What to do =
Give the material's lines as a JSON list of strings, one string per line with blank lines omitted. Start at the line containing "294, 647, 309)" and end at the line containing "label: Optimalprint Plus", including both.

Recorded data
....................
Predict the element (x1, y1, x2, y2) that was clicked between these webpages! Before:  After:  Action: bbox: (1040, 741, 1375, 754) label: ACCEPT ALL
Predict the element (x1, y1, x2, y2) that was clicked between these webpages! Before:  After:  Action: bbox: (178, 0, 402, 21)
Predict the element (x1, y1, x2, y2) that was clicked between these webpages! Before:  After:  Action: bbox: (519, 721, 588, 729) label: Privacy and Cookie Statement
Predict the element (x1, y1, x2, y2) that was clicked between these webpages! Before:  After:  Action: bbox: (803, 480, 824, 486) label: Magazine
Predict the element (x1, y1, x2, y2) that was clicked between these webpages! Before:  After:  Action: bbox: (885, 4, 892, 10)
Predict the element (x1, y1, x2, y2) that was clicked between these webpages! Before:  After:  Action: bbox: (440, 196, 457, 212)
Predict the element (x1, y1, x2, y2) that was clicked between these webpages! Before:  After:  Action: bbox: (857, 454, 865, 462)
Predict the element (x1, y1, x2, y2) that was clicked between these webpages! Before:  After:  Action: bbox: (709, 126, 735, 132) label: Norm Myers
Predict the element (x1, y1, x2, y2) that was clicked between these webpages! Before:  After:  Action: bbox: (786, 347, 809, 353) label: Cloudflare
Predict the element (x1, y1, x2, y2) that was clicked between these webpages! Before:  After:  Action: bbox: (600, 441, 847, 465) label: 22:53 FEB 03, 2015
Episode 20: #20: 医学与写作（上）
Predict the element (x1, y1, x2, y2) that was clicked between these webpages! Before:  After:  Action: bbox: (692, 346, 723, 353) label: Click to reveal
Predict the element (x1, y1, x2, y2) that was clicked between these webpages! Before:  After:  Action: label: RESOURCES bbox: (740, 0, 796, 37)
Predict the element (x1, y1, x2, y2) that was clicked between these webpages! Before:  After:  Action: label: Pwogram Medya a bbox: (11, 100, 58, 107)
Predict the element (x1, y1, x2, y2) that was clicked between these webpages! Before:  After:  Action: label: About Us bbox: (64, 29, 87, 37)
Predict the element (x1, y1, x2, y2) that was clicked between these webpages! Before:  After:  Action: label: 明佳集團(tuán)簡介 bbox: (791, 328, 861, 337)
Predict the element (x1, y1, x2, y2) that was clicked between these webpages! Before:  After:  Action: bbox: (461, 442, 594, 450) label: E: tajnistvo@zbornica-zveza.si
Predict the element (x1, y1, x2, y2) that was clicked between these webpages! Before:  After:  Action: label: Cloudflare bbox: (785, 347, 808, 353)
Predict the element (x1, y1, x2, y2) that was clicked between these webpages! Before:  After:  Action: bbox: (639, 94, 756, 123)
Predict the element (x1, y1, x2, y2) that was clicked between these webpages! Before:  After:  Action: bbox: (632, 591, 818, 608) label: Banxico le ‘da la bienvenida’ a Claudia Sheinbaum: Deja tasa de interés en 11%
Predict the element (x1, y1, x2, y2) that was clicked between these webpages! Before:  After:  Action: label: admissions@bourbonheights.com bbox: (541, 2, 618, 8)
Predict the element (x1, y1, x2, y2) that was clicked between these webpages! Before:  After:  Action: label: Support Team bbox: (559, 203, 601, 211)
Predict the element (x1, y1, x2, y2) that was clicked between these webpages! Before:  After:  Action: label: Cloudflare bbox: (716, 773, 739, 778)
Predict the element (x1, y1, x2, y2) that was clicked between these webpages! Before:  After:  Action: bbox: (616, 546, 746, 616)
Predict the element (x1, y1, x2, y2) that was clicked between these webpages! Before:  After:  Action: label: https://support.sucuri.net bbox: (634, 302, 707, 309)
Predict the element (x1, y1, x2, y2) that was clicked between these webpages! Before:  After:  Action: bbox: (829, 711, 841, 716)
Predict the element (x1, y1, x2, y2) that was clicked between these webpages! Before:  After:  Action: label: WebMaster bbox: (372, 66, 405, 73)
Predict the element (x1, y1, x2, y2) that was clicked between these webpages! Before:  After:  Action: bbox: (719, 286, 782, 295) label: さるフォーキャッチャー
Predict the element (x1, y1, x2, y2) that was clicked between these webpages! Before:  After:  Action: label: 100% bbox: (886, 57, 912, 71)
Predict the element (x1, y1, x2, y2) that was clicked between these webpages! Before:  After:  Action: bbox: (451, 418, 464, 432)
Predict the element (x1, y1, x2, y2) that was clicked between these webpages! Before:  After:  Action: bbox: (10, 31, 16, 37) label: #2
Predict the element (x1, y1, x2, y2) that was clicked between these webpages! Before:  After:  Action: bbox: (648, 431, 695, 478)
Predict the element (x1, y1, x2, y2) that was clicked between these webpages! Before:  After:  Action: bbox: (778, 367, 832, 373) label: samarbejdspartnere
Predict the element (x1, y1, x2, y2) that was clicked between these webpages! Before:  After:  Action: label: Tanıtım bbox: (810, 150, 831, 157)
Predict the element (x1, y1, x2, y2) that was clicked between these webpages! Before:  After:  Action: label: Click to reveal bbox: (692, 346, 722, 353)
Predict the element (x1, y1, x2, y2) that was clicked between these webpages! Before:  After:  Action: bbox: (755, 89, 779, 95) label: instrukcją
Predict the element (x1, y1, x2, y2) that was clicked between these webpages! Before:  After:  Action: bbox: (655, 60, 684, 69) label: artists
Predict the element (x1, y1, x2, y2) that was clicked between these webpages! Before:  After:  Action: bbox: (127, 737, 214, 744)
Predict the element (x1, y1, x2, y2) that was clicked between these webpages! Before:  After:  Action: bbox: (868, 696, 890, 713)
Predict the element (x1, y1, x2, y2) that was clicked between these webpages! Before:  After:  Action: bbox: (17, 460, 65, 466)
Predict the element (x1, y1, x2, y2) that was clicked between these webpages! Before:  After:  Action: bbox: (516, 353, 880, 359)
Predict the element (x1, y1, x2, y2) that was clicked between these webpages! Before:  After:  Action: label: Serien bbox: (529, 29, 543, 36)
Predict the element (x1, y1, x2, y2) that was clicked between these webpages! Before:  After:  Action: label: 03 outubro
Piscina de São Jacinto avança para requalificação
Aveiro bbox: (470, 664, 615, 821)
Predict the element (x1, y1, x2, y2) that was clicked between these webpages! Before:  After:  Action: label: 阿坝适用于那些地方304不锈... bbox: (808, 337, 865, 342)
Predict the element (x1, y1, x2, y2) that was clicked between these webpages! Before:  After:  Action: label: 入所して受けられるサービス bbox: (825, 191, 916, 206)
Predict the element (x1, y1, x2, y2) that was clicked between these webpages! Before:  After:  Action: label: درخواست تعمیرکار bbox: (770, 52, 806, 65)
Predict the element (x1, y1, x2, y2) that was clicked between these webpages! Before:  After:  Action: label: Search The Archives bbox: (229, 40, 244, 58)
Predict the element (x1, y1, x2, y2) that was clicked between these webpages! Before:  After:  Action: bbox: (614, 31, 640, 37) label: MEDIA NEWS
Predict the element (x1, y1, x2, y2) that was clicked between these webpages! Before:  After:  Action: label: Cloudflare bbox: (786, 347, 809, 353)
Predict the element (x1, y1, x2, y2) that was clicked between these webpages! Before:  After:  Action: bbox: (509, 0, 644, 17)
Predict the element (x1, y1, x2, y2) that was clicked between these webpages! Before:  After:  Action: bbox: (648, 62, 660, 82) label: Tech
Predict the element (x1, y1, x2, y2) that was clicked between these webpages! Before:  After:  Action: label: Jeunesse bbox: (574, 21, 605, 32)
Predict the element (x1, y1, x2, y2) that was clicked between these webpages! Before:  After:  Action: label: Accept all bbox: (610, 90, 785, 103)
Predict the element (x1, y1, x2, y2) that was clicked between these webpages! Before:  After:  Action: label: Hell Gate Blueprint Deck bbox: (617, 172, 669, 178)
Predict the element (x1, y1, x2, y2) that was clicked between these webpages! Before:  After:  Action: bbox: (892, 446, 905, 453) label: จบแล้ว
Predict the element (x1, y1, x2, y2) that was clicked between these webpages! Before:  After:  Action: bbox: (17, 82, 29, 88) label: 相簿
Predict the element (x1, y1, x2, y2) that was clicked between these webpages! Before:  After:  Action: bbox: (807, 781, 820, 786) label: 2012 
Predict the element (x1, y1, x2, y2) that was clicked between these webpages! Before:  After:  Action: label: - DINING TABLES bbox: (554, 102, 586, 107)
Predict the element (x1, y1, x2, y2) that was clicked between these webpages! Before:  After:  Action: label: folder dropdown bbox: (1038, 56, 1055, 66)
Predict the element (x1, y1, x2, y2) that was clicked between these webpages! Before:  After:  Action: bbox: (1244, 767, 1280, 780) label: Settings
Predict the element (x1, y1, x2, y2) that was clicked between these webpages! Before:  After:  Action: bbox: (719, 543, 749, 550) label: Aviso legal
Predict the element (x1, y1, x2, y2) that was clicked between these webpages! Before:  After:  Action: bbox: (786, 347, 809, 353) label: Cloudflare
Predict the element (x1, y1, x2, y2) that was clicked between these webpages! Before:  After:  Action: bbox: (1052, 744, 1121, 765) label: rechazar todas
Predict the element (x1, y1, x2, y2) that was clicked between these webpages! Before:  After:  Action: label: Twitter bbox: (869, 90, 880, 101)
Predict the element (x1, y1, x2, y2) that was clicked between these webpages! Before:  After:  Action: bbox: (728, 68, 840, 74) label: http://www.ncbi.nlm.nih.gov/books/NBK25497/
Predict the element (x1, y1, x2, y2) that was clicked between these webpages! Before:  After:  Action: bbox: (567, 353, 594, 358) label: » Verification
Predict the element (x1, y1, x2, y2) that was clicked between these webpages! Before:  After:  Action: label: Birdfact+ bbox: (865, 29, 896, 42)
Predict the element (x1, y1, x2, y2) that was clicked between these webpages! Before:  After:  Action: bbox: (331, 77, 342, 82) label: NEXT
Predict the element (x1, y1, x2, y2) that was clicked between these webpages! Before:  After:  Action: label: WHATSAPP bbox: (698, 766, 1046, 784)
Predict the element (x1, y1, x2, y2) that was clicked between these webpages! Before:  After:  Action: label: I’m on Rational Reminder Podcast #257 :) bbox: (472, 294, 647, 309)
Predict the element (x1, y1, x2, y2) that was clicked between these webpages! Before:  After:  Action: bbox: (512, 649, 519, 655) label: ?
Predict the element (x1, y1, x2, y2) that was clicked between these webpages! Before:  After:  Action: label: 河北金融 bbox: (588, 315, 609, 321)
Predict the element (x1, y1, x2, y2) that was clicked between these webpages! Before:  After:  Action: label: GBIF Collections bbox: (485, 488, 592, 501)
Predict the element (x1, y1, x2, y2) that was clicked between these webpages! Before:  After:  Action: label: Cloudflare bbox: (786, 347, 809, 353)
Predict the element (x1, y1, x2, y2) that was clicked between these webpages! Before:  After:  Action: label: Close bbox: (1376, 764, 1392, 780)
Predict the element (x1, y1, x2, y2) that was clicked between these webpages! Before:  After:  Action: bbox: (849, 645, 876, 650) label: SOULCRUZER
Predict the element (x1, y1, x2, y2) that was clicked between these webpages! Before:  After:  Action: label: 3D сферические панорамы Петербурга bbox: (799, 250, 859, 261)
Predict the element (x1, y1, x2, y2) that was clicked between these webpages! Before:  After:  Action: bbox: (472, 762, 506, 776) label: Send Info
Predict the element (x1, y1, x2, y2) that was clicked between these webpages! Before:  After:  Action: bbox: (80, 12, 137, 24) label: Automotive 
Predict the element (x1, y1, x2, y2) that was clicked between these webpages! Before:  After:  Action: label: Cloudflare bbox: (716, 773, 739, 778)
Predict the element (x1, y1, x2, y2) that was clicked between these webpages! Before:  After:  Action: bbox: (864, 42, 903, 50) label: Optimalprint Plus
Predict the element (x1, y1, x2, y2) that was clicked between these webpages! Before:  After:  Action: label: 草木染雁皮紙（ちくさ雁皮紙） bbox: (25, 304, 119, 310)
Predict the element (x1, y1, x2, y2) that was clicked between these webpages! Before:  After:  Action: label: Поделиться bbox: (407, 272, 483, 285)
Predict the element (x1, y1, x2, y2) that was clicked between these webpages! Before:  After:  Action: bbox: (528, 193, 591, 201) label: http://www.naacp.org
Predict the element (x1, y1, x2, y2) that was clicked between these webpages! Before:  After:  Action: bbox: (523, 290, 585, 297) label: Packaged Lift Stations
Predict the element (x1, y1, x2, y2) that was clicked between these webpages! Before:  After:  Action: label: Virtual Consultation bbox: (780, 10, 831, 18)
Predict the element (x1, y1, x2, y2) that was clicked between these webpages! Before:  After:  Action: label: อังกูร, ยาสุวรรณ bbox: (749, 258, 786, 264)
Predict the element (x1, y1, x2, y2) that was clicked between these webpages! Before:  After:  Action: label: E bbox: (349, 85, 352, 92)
....................
Solution to this task =
[
  "Predict the element (x1, y1, x2, y2) that was clicked between these webpages! Before:  After:  Action: label: I’m on Rational Reminder Podcast #257 :) bbox: (472, 294, 647, 309)",
  "Predict the element (x1, y1, x2, y2) that was clicked between these webpages! Before:  After:  Action: bbox: (512, 649, 519, 655) label: ?",
  "Predict the element (x1, y1, x2, y2) that was clicked between these webpages! Before:  After:  Action: label: 河北金融 bbox: (588, 315, 609, 321)",
  "Predict the element (x1, y1, x2, y2) that was clicked between these webpages! Before:  After:  Action: label: GBIF Collections bbox: (485, 488, 592, 501)",
  "Predict the element (x1, y1, x2, y2) that was clicked between these webpages! Before:  After:  Action: label: Cloudflare bbox: (786, 347, 809, 353)",
  "Predict the element (x1, y1, x2, y2) that was clicked between these webpages! Before:  After:  Action: label: Close bbox: (1376, 764, 1392, 780)",
  "Predict the element (x1, y1, x2, y2) that was clicked between these webpages! Before:  After:  Action: bbox: (849, 645, 876, 650) label: SOULCRUZER",
  "Predict the element (x1, y1, x2, y2) that was clicked between these webpages! Before:  After:  Action: label: 3D сферические панорамы Петербурга bbox: (799, 250, 859, 261)",
  "Predict the element (x1, y1, x2, y2) that was clicked between these webpages! Before:  After:  Action: bbox: (472, 762, 506, 776) label: Send Info",
  "Predict the element (x1, y1, x2, y2) that was clicked between these webpages! Before:  After:  Action: bbox: (80, 12, 137, 24) label: Automotive ",
  "Predict the element (x1, y1, x2, y2) that was clicked between these webpages! Before:  After:  Action: label: Cloudflare bbox: (716, 773, 739, 778)",
  "Predict the element (x1, y1, x2, y2) that was clicked between these webpages! Before:  After:  Action: bbox: (864, 42, 903, 50) label: Optimalprint Plus"
]